8 of 1,023 comments (clear)

  1. It's because.... by gardyloo · · Score: 5, Funny

    This thing was run on so many PCs. They obviously took the simulation itself into account -- good job!

    1. Re:It's because.... by ajs · · Score: 5, Insightful

      Nope, I recall measurements in Australia showing the same thing, and Antartica has been in a warming trend for the last 10,000 years (since the last ice age). You are correct, though that, as we understand it, the North Atlantic and Mediteranian suffered a far stronger period of warming 500-100 years ago (Egypt, as I recall, was significantly impacted).

      The grand (or is that grand, grand) parent was concerned that the Bush administration didn't realize that the EPA was saying that the temperatures were rising AND were predicting further rises.

      The problem here is a misunderstanding of what the point of disagreement is (and it's really not a right-left issue at all: I'm a liberal democrat myself, but agree with the White House on this). The difference is based, not on the question, "is it getting warmer?" That was a real and significant question in the 80s when there were doubts about the measurements being used. However, at this point we are fairly certain that temperatures have been rising for the last 100 years and have been rising more sharply for the last 50.

      The question is: is this a natural warming trend, as observed 500-1000 years ago, is this human-induced or is it a combination of the two.

      The most likely answer is that it's a combination, so the disagreement boils down to where you place the division of responsibility. If man is responsible for 0.00001% of the current warming trend then there's no point in worrying about it any more than we worry about tracking hurricanes. Do the math, warn the people, carry on.

      If we're responsible for 50% of the current warming trend, then we should seriously re-think out interaction with the environment... and soon!

      My personal belief is that, in the current climate of mud-slinging and political pressure, there is no reasonable way to determine the real answer, and so I am left with one overriding fact: for every form of influence man can exert on our world, nature routinely exerts far, far more influence. All of our factories, planes and cars pale in comparison to volcanoes, forest fires and various bilogical processes. The Sun's influence is still poorly understood. For example, what is the exact relationship between increases in solar output and evaporation? Since water vapor is the most potent greenhouse gas, knowing if evaporation is a linear, logarithmic or step function with respect to solar radiation is KEY to understanding global warming, and yet the process of evaporation is so complex that we have yet to understand it even enough to describe simple weather phenomenon, much less climactic change.

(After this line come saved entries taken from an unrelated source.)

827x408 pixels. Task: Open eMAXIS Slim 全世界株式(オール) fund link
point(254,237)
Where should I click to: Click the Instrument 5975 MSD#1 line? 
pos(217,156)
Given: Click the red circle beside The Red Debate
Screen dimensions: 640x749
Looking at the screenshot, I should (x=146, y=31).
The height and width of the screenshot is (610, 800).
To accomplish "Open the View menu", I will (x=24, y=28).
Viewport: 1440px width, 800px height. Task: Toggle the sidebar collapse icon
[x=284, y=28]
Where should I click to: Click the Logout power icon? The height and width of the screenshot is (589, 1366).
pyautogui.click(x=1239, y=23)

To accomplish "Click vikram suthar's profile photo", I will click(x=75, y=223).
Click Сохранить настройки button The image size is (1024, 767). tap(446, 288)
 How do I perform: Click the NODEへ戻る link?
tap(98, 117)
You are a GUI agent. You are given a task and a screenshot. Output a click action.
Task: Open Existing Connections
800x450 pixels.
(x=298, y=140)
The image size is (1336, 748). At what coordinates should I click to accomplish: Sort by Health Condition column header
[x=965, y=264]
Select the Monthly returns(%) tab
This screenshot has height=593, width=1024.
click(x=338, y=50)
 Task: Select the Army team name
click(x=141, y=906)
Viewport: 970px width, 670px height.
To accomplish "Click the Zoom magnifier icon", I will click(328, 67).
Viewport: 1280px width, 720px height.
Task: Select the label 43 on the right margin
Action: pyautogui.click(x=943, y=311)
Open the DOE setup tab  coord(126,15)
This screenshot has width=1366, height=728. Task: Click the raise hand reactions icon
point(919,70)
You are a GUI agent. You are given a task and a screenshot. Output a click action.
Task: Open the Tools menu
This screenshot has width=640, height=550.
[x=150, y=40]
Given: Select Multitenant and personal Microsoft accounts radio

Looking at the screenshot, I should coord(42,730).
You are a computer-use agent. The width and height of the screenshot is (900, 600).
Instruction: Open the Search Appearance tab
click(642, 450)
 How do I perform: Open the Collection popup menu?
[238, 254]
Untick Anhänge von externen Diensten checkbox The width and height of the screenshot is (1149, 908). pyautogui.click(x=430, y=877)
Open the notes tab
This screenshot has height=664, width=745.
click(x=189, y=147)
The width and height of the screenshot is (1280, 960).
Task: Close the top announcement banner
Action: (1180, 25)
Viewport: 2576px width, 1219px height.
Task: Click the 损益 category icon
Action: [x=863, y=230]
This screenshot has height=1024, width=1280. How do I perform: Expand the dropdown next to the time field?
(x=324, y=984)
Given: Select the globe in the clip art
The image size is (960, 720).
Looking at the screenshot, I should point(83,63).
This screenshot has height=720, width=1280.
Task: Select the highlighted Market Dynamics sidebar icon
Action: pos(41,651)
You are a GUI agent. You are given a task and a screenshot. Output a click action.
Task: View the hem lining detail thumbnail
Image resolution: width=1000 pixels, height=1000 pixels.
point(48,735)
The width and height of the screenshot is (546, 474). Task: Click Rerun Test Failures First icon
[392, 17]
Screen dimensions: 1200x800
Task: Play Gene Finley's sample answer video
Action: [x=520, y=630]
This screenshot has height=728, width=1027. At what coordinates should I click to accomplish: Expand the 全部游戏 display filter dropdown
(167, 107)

      So, do we change the way we live? We should, but we didn't need a global warming debate to tell us that. We desperately need to police the most obviously damaging influences that man has on the environment. Chemical dumping kills millions every year, around the world. Why is that less of a problem than the THEORY that global warming might have a human influence?! We're over-fishing our oceans. Why is that less of a danger to human quality of life? We've been preventing forest fires the wrong way for 100 years, leading to fires that burn orders of magnitude hotter and more dangerously.

      The problem I have with environmentalism is that it is mostly focused on a FEELING that humans are doing the wrong thing, and research is used as a sort of background music to the movement rather than the driving force. I want to be an environmentalist, but as long as environmentalism is defined by owl-squeezers and doom predictors I guess I'll have to just be a concerned inhabitant of planet Earth.

  2. Re:...not good news for the planet... by savagedome · · Score: 5, Funny

    Planet will be fine. This is just the planet's way to get rid of us. We were here to create plastic and that need is over.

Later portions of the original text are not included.